Call by Reference vs Call by Value

There are two ways to call a method – calling by reference and calling by value. While these two approaches can sometimes look the same, passing an array or an object to a method is very different from passing a primitive variable like an int. If you modify an object or array that is a method argument, it will modify the original variable. However, if you modify a primitive method argument, the original variable remains unchanged.

Call by reference

When you pass objects and arrays to methods, you are calling the method by reference. This means that if you change a value in the array, or change a property of the object, then the original variable that you passed to the method will also change.

Consider the following method:

public void setZero(int[] nums) {
for (int i = 0; i < nums.length; i++) {
nums[i] = 0;
}
}

Now, consider this call to setZero:

int[] vals = {1, 2, 3, 4};
setZero(vals);

When we return from setZero, every element in the vals array will be 0. This is because if an array is changed by a method, the original array (vals) is also changed.

Passing objects

Passing objects is also a type of call by reference. Consider the following class:

public class Person {
    private String name;
    private int age;

    public Person(String name, int age) 
    {
        this.name = name;
        this.age = age;
    }

    public void incAge() 
    {
    age++;
    }
}

And consider this outside method:

public void changePerson(Person p) 
{
    p.incAge();
}

Now we create a Person object and call the changePerson method:

Person pers = new Person("Amy", 26);
changePerson(p);

When we return from the changePerson call, pers now has age 27 (since changing the object in the method changed the original object).

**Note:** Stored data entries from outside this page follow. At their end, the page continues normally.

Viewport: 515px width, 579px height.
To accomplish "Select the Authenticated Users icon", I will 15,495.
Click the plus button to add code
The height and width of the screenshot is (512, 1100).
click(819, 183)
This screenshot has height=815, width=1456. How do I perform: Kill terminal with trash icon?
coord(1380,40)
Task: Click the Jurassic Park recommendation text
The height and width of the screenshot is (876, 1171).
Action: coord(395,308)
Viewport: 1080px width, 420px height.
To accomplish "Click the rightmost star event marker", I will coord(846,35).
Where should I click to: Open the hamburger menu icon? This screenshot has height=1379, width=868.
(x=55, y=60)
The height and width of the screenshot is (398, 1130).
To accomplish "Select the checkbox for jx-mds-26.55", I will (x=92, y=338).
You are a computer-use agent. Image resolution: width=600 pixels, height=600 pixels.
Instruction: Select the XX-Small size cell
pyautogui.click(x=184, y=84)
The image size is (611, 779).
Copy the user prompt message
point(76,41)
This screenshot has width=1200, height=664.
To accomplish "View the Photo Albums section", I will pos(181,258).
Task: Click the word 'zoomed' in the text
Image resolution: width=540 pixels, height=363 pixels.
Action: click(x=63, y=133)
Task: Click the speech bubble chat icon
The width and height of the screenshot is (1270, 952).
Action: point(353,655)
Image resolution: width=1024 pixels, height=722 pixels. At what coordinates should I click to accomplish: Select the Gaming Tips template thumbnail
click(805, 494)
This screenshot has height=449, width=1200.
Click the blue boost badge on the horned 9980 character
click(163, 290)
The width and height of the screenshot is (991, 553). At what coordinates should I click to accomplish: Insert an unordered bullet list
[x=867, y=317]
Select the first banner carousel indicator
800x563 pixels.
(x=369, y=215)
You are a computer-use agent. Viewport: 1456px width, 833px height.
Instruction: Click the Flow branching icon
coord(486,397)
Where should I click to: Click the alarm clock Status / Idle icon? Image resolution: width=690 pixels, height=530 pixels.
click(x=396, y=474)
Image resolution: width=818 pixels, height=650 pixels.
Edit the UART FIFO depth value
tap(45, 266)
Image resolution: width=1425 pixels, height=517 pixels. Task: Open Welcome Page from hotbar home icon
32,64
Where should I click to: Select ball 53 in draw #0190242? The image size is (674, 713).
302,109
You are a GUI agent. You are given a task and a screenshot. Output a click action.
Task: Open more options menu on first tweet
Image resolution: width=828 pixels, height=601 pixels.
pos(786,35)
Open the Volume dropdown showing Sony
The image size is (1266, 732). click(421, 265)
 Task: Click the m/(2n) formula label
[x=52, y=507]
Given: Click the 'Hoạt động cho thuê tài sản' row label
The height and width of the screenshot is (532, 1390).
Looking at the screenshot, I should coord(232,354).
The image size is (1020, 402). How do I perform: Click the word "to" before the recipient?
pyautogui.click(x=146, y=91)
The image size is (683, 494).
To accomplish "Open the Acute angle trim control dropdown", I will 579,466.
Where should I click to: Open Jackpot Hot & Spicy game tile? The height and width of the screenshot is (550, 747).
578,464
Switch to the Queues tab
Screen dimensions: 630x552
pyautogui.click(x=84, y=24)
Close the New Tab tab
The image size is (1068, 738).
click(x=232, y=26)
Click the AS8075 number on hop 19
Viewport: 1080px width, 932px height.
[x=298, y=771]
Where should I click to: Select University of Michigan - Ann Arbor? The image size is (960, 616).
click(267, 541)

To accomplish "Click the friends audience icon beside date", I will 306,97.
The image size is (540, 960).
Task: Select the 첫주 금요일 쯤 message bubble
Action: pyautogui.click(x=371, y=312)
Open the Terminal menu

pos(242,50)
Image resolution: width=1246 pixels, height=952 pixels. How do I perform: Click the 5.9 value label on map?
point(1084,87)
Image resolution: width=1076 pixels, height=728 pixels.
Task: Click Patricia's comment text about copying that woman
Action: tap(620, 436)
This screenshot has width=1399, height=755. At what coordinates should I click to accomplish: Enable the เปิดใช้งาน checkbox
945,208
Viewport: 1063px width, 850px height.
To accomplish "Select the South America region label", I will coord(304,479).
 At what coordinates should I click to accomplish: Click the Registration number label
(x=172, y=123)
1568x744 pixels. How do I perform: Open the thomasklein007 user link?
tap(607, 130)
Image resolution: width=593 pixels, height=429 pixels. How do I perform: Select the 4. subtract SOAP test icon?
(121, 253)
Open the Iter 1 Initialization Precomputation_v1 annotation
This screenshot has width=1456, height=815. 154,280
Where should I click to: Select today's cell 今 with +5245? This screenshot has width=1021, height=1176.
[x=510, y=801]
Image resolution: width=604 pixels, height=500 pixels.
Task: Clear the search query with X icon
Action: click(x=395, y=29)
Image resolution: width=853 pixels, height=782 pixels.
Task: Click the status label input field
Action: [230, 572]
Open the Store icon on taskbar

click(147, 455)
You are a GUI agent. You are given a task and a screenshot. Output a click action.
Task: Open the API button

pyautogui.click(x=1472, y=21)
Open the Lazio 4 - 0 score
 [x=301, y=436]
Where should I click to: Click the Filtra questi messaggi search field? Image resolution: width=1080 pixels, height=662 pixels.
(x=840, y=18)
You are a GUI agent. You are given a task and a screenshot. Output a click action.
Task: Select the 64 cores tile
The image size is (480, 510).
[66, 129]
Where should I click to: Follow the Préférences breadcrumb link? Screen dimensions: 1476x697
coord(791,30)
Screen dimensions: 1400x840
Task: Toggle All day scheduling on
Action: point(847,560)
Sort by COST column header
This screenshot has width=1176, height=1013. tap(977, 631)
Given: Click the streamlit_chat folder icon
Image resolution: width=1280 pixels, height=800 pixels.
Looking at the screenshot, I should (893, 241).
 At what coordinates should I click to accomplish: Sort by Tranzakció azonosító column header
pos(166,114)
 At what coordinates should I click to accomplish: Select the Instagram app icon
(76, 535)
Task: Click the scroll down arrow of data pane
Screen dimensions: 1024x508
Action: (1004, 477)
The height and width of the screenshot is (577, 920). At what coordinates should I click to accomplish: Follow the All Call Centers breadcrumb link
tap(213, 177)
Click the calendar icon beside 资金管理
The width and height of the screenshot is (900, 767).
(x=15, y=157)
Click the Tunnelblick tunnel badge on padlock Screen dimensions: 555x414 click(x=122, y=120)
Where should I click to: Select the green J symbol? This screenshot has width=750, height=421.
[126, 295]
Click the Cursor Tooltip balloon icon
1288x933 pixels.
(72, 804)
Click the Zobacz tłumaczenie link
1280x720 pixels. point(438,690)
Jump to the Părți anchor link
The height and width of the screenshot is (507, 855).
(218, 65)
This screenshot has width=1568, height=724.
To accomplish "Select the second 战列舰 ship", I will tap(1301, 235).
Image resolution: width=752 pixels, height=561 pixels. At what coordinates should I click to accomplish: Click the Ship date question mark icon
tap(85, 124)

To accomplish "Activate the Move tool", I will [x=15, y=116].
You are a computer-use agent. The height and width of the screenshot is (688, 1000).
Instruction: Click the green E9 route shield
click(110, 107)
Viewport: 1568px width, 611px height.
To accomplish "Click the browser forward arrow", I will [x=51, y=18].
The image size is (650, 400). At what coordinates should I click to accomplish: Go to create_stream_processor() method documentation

However, suppose changePerson looked like this instead:

public void changePerson(Person p) 
{
    p = null;
}

If I now created a Person object and called changePerson:

Person pers = new Person("Amy", 26);
changePerson(p);

Then pers would NOT have the value null after the method call. This is rather confusing (and makes more sense in C++, which uses pointers), but p and pers are two different variables that reference the same object in memory. If I change that object’s age (like in the first version of changePerson), then the age changes for BOTH variables. However, if I set p to null, it just makes p reference null instead of the Person object. pers still references the Person object, so it remains unchanged.

Call by value

When you pass primitive variables (like ints) to a method, whatever changes you make inside the method will not affect the original variable. For example:

public void inc(int x) 
{
    x++;
}

//assume this code is somewhere else in the same class
int num = 4;
inc(num);

Even though the inc method adds one to x, it does not affect the value of num. This is because instead of passing the num variable, only the value is passed. This value (4) is stored in the method argument (x). When I increment x, it does not change num because they are two separate variables.

Just remember that if you pass an int, double, or char and change it inside a method – the change won’t stick. If you change an object or array, the change will stick.